Records for this exercise:
- - - - -

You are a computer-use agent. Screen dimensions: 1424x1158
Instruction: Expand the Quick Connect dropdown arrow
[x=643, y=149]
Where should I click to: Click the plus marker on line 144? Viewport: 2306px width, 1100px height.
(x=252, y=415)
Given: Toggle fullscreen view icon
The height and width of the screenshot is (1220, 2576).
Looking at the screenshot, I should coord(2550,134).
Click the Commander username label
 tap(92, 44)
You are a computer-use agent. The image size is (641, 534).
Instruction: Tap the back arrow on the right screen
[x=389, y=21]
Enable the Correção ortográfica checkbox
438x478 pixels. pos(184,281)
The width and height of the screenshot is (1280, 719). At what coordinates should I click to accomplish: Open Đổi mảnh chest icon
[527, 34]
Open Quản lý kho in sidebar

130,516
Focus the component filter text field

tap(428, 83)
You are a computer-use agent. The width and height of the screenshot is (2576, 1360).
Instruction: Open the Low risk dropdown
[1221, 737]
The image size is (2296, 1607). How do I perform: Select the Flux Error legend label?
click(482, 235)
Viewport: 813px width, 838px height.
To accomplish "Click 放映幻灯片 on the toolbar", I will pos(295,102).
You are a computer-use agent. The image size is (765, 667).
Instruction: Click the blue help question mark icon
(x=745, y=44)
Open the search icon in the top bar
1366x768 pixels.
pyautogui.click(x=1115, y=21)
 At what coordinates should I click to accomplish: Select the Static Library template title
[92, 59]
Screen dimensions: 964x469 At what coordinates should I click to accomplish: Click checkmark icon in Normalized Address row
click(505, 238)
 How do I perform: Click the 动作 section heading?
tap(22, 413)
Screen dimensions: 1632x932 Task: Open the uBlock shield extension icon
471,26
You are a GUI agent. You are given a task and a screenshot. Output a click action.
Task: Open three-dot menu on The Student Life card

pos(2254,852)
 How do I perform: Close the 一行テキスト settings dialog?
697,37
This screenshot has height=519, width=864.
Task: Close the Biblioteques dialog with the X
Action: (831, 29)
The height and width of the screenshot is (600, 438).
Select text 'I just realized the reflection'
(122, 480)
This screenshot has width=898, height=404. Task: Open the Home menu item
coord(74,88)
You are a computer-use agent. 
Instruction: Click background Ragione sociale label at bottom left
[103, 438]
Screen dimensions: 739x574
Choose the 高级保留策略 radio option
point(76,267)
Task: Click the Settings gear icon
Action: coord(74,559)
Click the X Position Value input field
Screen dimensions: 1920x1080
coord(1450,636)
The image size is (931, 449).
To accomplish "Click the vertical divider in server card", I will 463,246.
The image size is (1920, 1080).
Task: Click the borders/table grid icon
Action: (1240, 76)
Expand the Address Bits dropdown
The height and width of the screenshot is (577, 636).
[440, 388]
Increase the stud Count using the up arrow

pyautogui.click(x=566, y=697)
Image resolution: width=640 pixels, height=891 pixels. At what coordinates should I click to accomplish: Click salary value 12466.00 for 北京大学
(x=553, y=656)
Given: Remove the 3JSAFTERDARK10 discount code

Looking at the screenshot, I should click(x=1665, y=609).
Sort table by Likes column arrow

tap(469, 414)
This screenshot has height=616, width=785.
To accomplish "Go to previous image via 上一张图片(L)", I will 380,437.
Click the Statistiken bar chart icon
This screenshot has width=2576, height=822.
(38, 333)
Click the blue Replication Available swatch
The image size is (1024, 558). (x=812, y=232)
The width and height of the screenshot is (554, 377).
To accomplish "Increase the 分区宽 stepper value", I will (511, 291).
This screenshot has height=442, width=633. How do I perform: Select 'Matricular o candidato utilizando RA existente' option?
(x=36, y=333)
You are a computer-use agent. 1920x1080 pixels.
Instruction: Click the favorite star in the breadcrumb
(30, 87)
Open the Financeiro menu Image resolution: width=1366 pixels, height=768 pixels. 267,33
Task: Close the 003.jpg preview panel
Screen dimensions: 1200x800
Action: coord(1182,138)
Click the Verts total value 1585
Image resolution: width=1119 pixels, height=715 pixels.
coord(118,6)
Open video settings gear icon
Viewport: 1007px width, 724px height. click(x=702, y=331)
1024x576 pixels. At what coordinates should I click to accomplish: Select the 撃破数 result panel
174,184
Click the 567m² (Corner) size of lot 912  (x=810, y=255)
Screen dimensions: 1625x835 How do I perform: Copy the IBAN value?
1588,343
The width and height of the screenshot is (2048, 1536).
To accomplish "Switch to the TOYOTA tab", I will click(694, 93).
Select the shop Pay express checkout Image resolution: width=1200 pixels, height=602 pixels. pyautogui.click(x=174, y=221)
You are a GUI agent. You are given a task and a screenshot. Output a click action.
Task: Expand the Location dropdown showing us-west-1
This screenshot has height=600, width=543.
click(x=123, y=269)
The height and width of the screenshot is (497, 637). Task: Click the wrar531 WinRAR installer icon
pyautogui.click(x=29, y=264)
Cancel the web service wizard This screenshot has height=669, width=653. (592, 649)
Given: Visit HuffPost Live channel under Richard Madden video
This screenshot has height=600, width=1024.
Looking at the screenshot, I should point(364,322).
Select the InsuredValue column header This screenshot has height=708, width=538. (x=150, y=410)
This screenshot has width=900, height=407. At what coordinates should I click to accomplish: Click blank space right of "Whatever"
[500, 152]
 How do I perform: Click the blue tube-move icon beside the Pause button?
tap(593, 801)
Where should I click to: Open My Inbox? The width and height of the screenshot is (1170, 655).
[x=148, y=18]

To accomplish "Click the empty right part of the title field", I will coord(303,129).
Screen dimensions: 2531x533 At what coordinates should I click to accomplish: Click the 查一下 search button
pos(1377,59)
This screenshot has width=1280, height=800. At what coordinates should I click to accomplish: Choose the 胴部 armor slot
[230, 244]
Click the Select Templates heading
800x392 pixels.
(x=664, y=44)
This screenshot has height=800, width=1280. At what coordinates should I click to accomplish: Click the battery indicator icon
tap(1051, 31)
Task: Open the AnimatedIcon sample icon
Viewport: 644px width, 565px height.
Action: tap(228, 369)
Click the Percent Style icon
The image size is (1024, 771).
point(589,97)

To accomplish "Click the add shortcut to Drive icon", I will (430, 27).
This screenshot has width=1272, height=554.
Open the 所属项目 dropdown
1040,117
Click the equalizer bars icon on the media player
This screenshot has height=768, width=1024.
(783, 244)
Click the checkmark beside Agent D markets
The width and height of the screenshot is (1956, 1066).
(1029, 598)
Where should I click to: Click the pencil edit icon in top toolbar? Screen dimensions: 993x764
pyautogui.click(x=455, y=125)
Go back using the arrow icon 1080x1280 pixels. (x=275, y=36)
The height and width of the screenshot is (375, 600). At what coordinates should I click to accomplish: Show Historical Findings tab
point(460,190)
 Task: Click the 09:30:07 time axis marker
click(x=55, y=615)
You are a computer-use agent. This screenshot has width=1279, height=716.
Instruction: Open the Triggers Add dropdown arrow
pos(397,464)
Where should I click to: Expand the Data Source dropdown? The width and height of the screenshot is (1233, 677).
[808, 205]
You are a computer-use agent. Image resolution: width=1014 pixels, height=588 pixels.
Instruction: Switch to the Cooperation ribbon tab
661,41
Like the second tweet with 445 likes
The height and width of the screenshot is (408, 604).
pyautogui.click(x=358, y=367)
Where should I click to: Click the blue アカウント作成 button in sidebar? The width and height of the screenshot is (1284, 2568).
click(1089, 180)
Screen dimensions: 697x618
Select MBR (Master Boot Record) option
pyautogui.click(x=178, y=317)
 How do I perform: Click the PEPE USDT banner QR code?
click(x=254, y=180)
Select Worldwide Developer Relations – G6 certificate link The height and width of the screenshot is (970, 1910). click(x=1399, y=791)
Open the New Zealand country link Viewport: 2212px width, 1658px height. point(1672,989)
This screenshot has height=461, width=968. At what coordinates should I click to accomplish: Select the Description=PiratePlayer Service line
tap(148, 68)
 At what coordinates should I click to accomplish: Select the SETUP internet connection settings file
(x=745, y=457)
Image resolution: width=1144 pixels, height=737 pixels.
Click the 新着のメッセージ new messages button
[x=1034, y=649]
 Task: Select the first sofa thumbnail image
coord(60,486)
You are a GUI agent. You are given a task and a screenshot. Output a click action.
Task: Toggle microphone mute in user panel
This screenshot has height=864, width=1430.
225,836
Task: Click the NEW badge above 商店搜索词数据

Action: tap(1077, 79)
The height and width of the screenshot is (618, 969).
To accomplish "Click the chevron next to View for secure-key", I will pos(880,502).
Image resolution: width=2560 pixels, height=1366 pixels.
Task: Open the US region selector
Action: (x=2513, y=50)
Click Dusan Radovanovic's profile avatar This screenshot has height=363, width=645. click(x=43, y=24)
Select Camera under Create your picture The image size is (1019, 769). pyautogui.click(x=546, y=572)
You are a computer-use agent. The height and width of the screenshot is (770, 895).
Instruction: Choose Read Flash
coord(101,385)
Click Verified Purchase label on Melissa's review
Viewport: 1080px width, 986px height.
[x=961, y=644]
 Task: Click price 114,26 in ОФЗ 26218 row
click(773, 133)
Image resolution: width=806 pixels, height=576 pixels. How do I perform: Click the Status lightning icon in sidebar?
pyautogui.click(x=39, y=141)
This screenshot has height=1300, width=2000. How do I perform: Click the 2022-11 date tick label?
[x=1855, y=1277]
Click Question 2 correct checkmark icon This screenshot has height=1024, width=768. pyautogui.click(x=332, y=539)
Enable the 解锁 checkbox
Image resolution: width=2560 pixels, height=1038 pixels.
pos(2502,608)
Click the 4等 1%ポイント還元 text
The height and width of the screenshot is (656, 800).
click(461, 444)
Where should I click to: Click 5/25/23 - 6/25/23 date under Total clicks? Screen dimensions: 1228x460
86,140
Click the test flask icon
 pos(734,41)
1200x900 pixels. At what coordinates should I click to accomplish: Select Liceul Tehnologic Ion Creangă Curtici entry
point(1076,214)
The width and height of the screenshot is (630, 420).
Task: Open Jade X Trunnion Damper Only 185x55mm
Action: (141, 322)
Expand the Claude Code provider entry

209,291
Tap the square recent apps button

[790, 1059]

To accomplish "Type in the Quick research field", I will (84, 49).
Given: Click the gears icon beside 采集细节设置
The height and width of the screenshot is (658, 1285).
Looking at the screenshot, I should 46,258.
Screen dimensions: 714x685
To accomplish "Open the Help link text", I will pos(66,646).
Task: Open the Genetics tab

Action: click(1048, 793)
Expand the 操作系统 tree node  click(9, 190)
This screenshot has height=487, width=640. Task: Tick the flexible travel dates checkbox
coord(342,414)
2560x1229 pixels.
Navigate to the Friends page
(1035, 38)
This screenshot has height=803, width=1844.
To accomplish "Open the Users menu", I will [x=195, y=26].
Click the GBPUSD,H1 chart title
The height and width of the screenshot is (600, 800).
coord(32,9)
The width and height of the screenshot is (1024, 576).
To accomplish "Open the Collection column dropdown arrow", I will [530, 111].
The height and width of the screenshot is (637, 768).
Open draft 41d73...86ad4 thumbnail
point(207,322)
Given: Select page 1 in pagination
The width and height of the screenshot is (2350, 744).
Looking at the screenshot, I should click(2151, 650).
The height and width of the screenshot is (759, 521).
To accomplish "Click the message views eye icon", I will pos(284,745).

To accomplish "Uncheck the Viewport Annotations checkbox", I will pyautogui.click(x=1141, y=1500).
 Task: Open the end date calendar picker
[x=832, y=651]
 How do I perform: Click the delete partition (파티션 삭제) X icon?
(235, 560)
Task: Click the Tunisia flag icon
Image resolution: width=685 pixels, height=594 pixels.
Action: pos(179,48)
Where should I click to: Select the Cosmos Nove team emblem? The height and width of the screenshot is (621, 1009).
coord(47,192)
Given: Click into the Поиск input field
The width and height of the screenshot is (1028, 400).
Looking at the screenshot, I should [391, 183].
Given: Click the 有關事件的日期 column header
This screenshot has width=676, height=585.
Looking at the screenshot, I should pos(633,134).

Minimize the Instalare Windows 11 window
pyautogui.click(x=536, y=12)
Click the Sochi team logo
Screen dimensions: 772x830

- - - - -

Written instruction: Return the items verbatim, starting with the line that contains "This screenshot has height=803, width=1844." and going on through the line that contains "will pyautogui.click(x=1141, y=1500).".

Solution:
This screenshot has height=803, width=1844.
To accomplish "Open the Users menu", I will [x=195, y=26].
Click the GBPUSD,H1 chart title
The height and width of the screenshot is (600, 800).
coord(32,9)
The width and height of the screenshot is (1024, 576).
To accomplish "Open the Collection column dropdown arrow", I will [530, 111].
The height and width of the screenshot is (637, 768).
Open draft 41d73...86ad4 thumbnail
point(207,322)
Given: Select page 1 in pagination
The width and height of the screenshot is (2350, 744).
Looking at the screenshot, I should click(2151, 650).
The height and width of the screenshot is (759, 521).
To accomplish "Click the message views eye icon", I will pos(284,745).

To accomplish "Uncheck the Viewport Annotations checkbox", I will pyautogui.click(x=1141, y=1500).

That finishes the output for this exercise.